◆ WHAT THE EXERCISE ASKS ◆
Reproduce the full listing that appears beneath this instruction exactly.
--
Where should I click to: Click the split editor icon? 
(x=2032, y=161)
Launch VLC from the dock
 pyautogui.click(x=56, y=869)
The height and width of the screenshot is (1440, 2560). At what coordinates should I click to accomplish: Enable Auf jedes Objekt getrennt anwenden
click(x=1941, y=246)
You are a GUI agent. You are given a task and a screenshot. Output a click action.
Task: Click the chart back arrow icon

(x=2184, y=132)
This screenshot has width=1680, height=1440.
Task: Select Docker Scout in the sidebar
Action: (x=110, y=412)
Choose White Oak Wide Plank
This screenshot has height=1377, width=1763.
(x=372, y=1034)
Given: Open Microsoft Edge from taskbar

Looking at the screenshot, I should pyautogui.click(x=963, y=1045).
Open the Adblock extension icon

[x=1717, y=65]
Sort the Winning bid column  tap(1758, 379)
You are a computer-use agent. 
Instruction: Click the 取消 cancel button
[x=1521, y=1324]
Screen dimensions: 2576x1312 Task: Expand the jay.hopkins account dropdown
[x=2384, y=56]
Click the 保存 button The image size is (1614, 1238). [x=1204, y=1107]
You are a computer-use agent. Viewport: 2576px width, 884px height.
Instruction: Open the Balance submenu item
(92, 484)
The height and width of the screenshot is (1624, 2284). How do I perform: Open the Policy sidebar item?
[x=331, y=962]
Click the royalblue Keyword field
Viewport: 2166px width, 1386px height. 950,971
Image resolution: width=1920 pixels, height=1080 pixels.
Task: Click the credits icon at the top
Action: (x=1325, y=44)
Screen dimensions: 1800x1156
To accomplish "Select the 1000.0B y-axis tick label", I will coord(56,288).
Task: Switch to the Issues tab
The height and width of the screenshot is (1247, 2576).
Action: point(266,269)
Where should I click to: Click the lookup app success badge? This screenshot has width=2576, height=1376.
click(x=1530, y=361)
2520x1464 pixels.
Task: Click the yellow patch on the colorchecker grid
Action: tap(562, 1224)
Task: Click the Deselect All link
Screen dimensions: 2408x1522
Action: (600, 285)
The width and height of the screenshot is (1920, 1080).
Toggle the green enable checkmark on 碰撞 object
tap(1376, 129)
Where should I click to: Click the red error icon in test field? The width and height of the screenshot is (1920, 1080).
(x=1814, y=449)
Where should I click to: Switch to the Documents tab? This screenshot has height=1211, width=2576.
--
◆ RESPONSE AREA ◆
Where should I click to: Click the split editor icon? 
(x=2032, y=161)
Launch VLC from the dock
 pyautogui.click(x=56, y=869)
The height and width of the screenshot is (1440, 2560). At what coordinates should I click to accomplish: Enable Auf jedes Objekt getrennt anwenden
click(x=1941, y=246)
You are a GUI agent. You are given a task and a screenshot. Output a click action.
Task: Click the chart back arrow icon

(x=2184, y=132)
This screenshot has width=1680, height=1440.
Task: Select Docker Scout in the sidebar
Action: (x=110, y=412)
Choose White Oak Wide Plank
This screenshot has height=1377, width=1763.
(x=372, y=1034)
Given: Open Microsoft Edge from taskbar

Looking at the screenshot, I should pyautogui.click(x=963, y=1045).
Open the Adblock extension icon

[x=1717, y=65]
Sort the Winning bid column  tap(1758, 379)
You are a computer-use agent. 
Instruction: Click the 取消 cancel button
[x=1521, y=1324]
Screen dimensions: 2576x1312 Task: Expand the jay.hopkins account dropdown
[x=2384, y=56]
Click the 保存 button The image size is (1614, 1238). [x=1204, y=1107]
You are a computer-use agent. Viewport: 2576px width, 884px height.
Instruction: Open the Balance submenu item
(92, 484)
The height and width of the screenshot is (1624, 2284). How do I perform: Open the Policy sidebar item?
[x=331, y=962]
Click the royalblue Keyword field
Viewport: 2166px width, 1386px height. 950,971
Image resolution: width=1920 pixels, height=1080 pixels.
Task: Click the credits icon at the top
Action: (x=1325, y=44)
Screen dimensions: 1800x1156
To accomplish "Select the 1000.0B y-axis tick label", I will coord(56,288).
Task: Switch to the Issues tab
The height and width of the screenshot is (1247, 2576).
Action: point(266,269)
Where should I click to: Click the lookup app success badge? This screenshot has width=2576, height=1376.
click(x=1530, y=361)
2520x1464 pixels.
Task: Click the yellow patch on the colorchecker grid
Action: tap(562, 1224)
Task: Click the Deselect All link
Screen dimensions: 2408x1522
Action: (600, 285)
The width and height of the screenshot is (1920, 1080).
Toggle the green enable checkmark on 碰撞 object
tap(1376, 129)
Where should I click to: Click the red error icon in test field? The width and height of the screenshot is (1920, 1080).
(x=1814, y=449)
Where should I click to: Switch to the Documents tab? This screenshot has height=1211, width=2576.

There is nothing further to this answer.